→ **Exercise prompt**
In the entries that follow, identify the line containing "You are a GUI" and return it together with all later lines, exactly as they appear.

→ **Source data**
_____
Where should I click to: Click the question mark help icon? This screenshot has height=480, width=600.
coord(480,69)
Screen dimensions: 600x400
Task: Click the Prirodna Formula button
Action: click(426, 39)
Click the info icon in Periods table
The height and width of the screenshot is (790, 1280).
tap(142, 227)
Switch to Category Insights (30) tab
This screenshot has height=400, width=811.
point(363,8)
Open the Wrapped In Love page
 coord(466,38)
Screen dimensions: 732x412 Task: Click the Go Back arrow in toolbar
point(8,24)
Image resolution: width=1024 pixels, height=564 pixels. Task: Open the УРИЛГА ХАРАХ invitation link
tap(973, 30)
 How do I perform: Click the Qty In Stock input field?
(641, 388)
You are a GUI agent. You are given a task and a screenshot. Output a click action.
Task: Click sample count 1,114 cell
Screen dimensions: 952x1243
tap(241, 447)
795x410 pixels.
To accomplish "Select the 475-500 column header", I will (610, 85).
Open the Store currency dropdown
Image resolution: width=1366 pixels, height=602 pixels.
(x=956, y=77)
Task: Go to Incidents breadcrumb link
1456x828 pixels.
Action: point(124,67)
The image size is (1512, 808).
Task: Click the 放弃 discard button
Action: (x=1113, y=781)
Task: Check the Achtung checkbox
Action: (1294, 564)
_____
→ **Completed exercise**
You are a GUI agent. You are given a task and a screenshot. Output a click action.
Task: Click sample count 1,114 cell
Screen dimensions: 952x1243
tap(241, 447)
795x410 pixels.
To accomplish "Select the 475-500 column header", I will (610, 85).
Open the Store currency dropdown
Image resolution: width=1366 pixels, height=602 pixels.
(x=956, y=77)
Task: Go to Incidents breadcrumb link
1456x828 pixels.
Action: point(124,67)
The image size is (1512, 808).
Task: Click the 放弃 discard button
Action: (x=1113, y=781)
Task: Check the Achtung checkbox
Action: (1294, 564)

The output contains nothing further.